#TrumpTariff #InternationalRelations #PeaceDealProblems #SatireNews #TheJestPress
By: TheJestPress.com
In a move that no one—except maybe him—saw coming, former President Donald Trump announced a 19% tariff on all goods from Thailand and Cambodia, just hours after the two Southeast Asian nations signed a historic peace treaty ending centuries of mild awkwardness and competitive street food festivals.
“Look, I hear they made peace—beautiful peace, some of the best peace you’ve ever seen. But now everyone’s going to want to eat Pad Thai and whatever it is Cambodia makes,” Trump announced from his unofficial press podium, which doubles as his Mar-a-Lago beach snack bar. “And frankly, that floods the American market with…well, peace I guess, and delicious flavors. Not good for America, folks. Not good. We want conflict with a side of fries, not peace with extra rice noodles.”
While diplomats toasted the end of sticky diplomatic relations in Phnom Penh with coconut water and durian smoothies, Trump declared that “the new age of peace constitutes unfair competition,” and tweeted an executive order written on a napkin found under last week’s golf scorecard. “If you’re gonna have peace, you gotta pay. That’s the deal.”

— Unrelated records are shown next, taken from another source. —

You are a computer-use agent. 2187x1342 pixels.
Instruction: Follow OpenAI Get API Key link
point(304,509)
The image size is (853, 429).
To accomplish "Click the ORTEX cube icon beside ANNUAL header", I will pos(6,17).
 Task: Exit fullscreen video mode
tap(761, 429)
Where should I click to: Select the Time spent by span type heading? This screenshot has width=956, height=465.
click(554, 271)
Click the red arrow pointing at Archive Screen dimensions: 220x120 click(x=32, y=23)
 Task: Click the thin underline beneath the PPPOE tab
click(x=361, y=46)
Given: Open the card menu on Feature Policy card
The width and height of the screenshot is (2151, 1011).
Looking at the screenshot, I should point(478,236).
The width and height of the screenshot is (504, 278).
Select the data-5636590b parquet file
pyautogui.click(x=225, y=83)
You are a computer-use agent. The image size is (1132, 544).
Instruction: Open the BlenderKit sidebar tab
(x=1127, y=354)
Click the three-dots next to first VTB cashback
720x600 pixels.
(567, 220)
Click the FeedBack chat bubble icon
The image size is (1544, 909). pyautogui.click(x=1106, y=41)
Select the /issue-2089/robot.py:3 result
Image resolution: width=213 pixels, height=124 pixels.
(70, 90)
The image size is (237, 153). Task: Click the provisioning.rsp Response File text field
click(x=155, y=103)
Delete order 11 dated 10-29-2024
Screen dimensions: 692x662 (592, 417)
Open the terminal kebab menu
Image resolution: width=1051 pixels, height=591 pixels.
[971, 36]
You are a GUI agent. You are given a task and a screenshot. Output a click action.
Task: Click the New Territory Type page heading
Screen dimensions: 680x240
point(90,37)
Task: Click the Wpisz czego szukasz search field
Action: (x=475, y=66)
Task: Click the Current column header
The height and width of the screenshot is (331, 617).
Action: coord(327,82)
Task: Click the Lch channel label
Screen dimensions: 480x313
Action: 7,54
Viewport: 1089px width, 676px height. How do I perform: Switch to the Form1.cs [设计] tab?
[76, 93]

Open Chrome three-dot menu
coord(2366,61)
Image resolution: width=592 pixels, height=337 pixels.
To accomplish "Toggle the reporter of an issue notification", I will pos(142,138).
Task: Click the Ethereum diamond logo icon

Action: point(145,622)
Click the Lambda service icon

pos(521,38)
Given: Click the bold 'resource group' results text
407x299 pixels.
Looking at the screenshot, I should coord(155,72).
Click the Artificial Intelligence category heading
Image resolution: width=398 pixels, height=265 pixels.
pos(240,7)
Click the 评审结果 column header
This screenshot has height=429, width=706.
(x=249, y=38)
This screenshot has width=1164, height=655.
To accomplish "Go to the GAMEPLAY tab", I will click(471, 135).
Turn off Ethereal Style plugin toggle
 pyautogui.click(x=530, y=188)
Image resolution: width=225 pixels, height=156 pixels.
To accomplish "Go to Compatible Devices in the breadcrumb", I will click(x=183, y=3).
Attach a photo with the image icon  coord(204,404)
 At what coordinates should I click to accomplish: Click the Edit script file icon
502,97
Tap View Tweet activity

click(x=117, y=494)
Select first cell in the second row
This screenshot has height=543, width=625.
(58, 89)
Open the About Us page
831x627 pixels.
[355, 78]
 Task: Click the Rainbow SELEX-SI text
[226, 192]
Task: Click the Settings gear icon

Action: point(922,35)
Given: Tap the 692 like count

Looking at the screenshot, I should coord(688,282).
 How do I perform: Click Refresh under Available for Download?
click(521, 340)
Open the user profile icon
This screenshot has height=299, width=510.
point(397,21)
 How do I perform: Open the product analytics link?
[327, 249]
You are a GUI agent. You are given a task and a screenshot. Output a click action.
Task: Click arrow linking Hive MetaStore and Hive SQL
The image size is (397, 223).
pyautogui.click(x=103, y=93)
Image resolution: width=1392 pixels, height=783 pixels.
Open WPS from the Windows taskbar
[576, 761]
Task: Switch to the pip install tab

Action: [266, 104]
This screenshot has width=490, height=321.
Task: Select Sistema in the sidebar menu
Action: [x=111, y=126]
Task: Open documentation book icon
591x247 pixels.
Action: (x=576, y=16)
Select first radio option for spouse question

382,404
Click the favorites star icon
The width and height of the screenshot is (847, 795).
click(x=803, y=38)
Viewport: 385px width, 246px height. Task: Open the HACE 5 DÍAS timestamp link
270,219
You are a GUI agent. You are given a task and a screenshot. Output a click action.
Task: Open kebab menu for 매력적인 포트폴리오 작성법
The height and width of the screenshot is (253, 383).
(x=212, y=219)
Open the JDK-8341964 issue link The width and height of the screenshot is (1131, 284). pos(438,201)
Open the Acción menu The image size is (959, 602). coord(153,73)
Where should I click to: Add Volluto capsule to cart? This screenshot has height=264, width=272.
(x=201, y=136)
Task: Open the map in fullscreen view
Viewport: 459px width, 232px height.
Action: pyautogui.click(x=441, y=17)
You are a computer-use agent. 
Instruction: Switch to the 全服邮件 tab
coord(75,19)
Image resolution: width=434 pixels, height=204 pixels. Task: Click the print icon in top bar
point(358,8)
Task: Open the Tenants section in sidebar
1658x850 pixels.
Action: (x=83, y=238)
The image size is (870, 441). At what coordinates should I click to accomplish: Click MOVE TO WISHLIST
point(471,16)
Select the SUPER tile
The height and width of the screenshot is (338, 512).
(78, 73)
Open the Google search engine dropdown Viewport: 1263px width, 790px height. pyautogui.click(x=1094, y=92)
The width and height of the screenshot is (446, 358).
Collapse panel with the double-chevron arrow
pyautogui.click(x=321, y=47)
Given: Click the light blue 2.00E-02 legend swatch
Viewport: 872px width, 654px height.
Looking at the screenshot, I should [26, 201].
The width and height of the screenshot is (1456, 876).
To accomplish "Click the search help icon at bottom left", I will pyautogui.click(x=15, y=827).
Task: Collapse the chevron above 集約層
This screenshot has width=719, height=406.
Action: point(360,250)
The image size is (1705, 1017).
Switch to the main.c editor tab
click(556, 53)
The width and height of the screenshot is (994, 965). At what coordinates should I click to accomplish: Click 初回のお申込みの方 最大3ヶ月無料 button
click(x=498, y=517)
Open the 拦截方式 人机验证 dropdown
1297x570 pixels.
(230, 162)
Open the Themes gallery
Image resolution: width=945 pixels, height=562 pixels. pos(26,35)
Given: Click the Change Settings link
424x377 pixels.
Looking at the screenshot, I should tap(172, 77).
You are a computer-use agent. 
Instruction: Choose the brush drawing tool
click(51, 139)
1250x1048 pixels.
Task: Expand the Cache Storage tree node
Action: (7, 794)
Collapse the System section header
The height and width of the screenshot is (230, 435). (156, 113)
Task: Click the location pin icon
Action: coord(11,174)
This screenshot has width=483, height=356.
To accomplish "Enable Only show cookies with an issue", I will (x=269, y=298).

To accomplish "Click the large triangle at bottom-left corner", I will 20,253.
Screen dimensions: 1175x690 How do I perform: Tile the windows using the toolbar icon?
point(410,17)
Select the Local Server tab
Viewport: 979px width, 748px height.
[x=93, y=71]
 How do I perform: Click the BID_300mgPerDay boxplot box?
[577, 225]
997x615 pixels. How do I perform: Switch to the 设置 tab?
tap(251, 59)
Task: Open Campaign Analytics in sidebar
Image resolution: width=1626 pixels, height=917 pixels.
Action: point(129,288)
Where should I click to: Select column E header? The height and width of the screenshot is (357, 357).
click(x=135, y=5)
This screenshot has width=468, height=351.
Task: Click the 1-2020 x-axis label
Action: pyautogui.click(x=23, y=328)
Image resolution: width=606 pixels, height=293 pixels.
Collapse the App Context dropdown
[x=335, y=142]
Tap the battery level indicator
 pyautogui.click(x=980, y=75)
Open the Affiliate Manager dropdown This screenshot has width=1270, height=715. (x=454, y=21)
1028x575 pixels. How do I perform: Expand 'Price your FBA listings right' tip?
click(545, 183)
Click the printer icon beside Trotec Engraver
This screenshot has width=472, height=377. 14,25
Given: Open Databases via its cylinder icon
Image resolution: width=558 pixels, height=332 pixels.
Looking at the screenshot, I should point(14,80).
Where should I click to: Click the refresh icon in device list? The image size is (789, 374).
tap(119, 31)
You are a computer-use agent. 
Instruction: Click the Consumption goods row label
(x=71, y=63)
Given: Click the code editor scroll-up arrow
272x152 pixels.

Aides attempted to explain that the United States does not actually import much from Cambodia, unless you’re counting “rare endangered statues that somehow always end up in New York,” but Trump was undeterred. “I stopped wars, now I’m stopping peace. No one does it like me!”
As stock markets remained entirely unaffected and Thai restaurants offered a polite 20% discount “in honor of President Trump’s logic,” economists everywhere wondered aloud, “Is 19% just the number of times he heard the word ‘peace’ today?”
In a related note, Popeye’s is considering adding “Trump Tariff Tenders,” lightly fried and served with confusion sauce.